Safety and Immunogenicity of a DNA SARS-CoV-2 vaccine (ZyCoV-D): Results of an open-label, non-randomized phase I part of phase I/II clinical study by intradermal route in healthy subjects in India.

EClinicalMedicine 2021 Aug 17;38:101020. Epub 2021 Jul 17.

Zydus Discovery DMCC, Dubai, United Arab Emirates.

Background: ZyCoV-D is a DNA vaccine candidate, which comprises a plasmid DNA carrying spike-S gene of SARS-CoV-2 virus along with gene coding for signal peptide. The spike(S) region includes the receptor-binding domain (RBD), which binds to the human angiotensin converting Enzyme (ACE)-2 receptor and mediates the entry of virus inside the cell.

Methods: We conducted a single-center, open-label, non-randomized, Phase 1 trial in India between July 2020 and October 2020. Healthy adults aged between 18 and 55 years were sequentially enrolled and allocated to one of four treatment arms in a dose escalation manner. Three doses of vaccine were administered 28 days apart and each subject was followed up for 28 days post third dose to evaluate safety and immunogenicity.

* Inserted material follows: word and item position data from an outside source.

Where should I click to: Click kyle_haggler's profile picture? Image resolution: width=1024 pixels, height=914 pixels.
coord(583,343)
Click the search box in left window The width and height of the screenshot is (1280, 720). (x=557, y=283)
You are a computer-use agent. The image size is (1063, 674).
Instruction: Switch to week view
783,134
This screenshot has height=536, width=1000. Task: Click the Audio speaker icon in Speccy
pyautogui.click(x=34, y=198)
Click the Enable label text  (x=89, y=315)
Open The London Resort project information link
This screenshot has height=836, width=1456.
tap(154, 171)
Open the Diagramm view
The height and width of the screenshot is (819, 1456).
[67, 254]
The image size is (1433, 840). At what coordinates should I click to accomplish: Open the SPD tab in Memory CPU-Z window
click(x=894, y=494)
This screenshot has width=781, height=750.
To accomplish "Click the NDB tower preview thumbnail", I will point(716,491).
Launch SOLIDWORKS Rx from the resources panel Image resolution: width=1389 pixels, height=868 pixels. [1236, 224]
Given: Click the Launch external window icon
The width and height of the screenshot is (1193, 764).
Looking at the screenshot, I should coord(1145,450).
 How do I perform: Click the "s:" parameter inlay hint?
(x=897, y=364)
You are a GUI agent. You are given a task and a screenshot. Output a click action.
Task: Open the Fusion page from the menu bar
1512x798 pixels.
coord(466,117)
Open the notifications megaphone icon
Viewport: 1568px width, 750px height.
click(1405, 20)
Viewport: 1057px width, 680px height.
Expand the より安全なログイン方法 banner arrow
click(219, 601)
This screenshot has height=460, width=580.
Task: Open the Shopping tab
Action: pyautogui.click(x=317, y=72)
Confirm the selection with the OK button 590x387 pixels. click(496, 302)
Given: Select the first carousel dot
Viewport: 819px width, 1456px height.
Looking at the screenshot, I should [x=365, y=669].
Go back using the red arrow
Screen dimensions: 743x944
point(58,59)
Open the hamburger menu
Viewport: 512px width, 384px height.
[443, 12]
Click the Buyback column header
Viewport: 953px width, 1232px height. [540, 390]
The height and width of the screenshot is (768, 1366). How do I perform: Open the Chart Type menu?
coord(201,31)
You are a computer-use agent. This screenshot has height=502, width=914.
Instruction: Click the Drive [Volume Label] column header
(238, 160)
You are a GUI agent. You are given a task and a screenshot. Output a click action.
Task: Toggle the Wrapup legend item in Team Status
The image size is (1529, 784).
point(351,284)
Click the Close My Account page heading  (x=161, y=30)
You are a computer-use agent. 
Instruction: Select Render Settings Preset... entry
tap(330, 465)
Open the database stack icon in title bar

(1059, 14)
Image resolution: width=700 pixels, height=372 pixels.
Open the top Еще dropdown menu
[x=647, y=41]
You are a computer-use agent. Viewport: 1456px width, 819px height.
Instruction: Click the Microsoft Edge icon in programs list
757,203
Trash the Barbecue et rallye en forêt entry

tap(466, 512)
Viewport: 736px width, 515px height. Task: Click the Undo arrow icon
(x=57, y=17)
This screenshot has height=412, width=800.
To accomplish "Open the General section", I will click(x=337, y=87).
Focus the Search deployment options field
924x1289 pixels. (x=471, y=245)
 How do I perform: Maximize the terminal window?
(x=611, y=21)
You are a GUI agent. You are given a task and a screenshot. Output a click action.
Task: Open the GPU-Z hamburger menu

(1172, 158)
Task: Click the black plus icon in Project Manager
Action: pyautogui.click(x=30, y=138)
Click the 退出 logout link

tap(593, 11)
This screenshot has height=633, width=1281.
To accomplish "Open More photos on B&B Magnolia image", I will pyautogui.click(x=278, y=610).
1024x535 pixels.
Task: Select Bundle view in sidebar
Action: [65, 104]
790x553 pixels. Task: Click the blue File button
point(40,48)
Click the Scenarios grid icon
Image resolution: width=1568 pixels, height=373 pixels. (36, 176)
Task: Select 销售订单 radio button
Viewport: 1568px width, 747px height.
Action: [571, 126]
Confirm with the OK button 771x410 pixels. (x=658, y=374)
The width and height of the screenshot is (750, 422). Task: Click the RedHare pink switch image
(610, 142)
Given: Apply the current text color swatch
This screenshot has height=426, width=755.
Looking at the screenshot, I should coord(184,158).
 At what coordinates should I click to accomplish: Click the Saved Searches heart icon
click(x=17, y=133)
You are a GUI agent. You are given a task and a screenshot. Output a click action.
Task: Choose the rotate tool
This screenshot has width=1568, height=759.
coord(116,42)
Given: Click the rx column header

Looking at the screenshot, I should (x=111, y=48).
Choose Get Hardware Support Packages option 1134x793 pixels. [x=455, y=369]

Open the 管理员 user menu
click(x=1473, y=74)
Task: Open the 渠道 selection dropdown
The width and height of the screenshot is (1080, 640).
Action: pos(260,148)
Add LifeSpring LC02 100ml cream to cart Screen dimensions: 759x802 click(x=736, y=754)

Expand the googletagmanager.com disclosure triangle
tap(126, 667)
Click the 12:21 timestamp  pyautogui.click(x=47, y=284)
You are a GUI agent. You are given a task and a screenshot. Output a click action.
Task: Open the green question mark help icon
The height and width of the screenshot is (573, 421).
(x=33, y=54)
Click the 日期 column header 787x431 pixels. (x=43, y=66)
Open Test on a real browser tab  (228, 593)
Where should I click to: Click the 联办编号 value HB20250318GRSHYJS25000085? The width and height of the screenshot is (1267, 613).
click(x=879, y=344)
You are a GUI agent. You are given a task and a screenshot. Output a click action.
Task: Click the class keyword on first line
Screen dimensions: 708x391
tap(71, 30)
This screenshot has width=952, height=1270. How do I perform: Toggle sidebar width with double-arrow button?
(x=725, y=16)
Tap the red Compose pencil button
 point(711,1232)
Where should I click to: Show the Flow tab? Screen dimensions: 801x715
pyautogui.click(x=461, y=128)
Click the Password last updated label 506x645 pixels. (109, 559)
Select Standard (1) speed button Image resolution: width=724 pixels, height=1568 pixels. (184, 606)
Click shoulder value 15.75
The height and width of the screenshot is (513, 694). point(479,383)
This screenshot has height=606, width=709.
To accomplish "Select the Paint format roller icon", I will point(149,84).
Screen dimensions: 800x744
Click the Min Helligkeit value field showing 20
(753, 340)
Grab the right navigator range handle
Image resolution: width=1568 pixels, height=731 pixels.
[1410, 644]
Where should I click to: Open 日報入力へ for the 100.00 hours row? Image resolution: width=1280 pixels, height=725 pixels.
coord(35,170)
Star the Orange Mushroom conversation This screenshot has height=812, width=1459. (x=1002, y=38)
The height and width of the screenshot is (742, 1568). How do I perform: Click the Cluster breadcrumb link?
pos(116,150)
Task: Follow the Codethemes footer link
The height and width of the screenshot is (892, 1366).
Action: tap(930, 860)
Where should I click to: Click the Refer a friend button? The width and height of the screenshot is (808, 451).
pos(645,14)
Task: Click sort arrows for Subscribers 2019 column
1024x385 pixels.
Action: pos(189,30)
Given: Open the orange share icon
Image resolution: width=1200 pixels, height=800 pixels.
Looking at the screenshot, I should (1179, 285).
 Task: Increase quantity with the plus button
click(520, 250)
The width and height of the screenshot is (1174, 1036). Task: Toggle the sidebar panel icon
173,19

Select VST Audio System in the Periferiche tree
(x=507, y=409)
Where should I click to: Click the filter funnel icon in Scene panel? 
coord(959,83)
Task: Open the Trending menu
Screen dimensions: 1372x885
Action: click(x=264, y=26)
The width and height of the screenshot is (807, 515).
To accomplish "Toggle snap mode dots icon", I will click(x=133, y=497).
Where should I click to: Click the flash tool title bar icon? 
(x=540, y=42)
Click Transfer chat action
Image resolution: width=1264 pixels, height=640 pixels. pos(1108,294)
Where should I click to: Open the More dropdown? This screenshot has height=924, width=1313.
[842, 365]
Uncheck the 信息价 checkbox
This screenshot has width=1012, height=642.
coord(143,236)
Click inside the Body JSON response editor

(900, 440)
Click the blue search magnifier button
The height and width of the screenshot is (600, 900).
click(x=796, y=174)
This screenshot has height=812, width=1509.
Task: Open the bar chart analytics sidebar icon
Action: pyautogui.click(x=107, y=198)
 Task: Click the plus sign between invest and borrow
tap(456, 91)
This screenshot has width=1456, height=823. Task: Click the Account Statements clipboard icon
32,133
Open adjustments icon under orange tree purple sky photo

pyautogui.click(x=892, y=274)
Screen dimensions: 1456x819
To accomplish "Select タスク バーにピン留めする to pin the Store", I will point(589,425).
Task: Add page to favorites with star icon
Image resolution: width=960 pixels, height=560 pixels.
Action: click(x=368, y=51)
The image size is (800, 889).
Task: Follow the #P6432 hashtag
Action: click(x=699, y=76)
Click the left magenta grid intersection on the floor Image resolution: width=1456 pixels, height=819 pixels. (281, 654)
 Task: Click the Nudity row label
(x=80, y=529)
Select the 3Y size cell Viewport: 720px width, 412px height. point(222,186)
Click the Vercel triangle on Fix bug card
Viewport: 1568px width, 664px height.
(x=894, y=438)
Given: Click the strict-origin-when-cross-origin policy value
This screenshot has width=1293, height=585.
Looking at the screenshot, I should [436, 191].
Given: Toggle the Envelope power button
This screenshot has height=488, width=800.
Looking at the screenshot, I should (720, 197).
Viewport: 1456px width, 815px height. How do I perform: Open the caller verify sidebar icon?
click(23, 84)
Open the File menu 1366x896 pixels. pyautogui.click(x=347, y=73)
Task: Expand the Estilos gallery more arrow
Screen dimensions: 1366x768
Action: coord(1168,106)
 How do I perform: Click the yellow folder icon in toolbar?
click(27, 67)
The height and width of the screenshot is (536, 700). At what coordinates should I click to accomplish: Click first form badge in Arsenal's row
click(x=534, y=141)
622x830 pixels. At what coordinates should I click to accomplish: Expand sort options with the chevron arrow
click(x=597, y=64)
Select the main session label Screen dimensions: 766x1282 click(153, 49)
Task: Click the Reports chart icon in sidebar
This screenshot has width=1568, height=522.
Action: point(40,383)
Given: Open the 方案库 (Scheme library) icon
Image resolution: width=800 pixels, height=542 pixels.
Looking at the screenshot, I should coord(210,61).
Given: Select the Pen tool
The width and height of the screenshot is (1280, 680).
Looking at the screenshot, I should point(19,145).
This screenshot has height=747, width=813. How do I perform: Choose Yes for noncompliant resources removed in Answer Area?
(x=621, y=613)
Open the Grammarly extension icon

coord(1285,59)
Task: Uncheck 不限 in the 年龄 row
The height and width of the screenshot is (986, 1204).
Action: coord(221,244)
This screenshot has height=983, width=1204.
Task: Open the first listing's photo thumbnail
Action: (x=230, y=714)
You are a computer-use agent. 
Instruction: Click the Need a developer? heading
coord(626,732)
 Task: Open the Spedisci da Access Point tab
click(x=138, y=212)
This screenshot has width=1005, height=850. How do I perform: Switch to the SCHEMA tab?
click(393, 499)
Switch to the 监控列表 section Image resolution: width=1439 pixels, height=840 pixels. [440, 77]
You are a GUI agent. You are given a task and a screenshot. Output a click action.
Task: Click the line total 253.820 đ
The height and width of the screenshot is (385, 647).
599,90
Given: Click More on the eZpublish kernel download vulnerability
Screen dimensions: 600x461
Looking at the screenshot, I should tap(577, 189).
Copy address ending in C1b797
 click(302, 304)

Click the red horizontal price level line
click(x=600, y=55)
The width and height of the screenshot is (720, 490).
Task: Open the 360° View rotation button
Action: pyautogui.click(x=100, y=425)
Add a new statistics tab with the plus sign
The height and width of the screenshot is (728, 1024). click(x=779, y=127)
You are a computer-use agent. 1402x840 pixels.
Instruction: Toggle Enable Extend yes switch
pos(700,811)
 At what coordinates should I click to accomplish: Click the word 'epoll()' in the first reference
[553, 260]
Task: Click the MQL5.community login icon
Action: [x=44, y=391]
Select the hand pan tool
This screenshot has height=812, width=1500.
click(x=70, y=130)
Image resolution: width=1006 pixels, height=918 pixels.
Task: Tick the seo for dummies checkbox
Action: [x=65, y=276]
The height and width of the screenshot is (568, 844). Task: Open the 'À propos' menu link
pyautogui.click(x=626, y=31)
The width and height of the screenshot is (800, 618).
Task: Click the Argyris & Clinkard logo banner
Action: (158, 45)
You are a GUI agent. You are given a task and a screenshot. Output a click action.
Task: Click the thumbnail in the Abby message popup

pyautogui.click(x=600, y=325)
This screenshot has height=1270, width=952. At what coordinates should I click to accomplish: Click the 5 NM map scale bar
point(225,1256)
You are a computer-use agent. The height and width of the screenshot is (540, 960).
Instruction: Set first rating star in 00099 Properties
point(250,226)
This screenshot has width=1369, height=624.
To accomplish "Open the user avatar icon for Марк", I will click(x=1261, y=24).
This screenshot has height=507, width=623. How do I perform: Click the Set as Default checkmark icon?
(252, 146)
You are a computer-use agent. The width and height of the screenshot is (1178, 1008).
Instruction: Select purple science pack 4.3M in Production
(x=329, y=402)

Findings: Out of 126 individuals screened for eligibility. Forty-eight subjects (mean age 34·9 years) were enrolled and vaccinated in the Phase 1 study Overall, 12/48 (25%) subjects reported at least one AE (i.e. combined solicited and unsolicited) during the study. There were no deaths or serious adverse events reported in Phase 1 of the study. The proportion of subjects who seroconverted based on IgG titers on day 84 was 4/11 (36·36%), 4/12 (33·33%), 10/10 (100·00%) and 8/10 (80·00%) in the treatment Arm 1 (1 mg: Needle), Arm 2 (1 mg: NFIS), Arm 3 (2 mg: Needle) and Arm 4 (2 mg: NFIS), respectively.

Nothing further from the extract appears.